Answer: y = C_1 e^x + C_2 x e^x + 4x + 8 Explain
This is a question about finding a function whose derivatives combine in a special way to match another function. It's like finding a puzzle piece that fits perfectly! . The solving step is:

1. **First, let's find the "base" solutions (the homogeneous part):**
Imagine if the right side of the equation was just zero: $y'' - 2y' + y = 0$. I need to find functions $y$ that make this true.
I know that functions like $e^x$ or $e^{rx}$ are really cool because their derivatives are just themselves (or a constant times themselves)! So, I can guess $y = e^{rx}$ (where 'r' is just a number I need to find).
If $y = e^{rx}$, then $y'$ (its first derivative) is $r e^{rx}$, and $y''$ (its second derivative) is $r^2 e^{rx}$.
Now, let's plug these into our "zero" equation:
$r^2 e^{rx} - 2 (r e^{rx}) + e^{rx} = 0$
Since $e^{rx}$ is never zero, I can divide everything by it! This leaves me with a simpler equation:
$r^2 - 2r + 1 = 0$
Hey, this looks like a familiar pattern! It's $(r-1) \times (r-1) = 0$, which means $(r-1)^2 = 0$.
So, $r$ must be $1$.
Since it's $r=1$ twice (a "repeated root"), my math teacher taught me that the solutions are $e^{1x}$ (which is $e^x$) and $x e^{1x}$ (which is $x e^x$).
So, the "base" part of our solution is $y_h = C_1 e^x + C_2 x e^x$. (Here, $C_1$ and $C_2$ are just any numbers, because when you multiply a solution by a constant, it's still a solution!)

2. **Next, let's find a special solution just for the $4x$ part (the particular part):**
Now I need to find *just one* function $y_p$ that, when I plug it into the original equation, gives me $4x$.
Since $4x$ is a simple line, maybe my special function $y_p$ is also a line?

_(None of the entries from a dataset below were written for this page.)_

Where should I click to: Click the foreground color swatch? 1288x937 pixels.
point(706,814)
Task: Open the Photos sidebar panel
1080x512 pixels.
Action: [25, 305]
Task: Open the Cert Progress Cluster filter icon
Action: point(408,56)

Let's guess $y_p = Ax + B$, where $A$ and $B$ are numbers I need to find.
If $y_p = Ax + B$:
Then $y_p'$ (its first derivative) is just $A$ (the slope of the line).
And $y_p''$ (its second derivative) is $0$ (because $A$ is just a constant number, and its slope is zero).
Now, let's plug $y_p$, $y_p'$, and $y_p''$ into the original equation: $y'' - 2y' + y = 4x$:
$0 - 2(A) + (Ax + B) = 4x$
This simplifies to:
$-2A + Ax + B = 4x$
I can rearrange the left side to look more like the right side:
$Ax + (B - 2A) = 4x$
For this equation to be true for *all* values of $x$, the number in front of $x$ on both sides must be the same, and the constant part on both sides must be the same.
So, the number in front of $x$: $A$ must be $4$.
And the constant part: $B - 2A$ must be $0$.
Since I know $A=4$, I can substitute that into the second equation:
$B - 2(4) = 0$
$B - 8 = 0$
So, $B = 8$.
This means our special function is $y_p = 4x + 8$.

3. **Put it all together!**
The amazing thing about these types of problems is that the complete solution is just the sum of the "base" solutions and the "special" solution!
So, the general solution $y$ is $y_h + y_p$.
$y = C_1 e^x + C_2 x e^x + 4x + 8$.
This answer includes all the possible functions that would solve the original equation!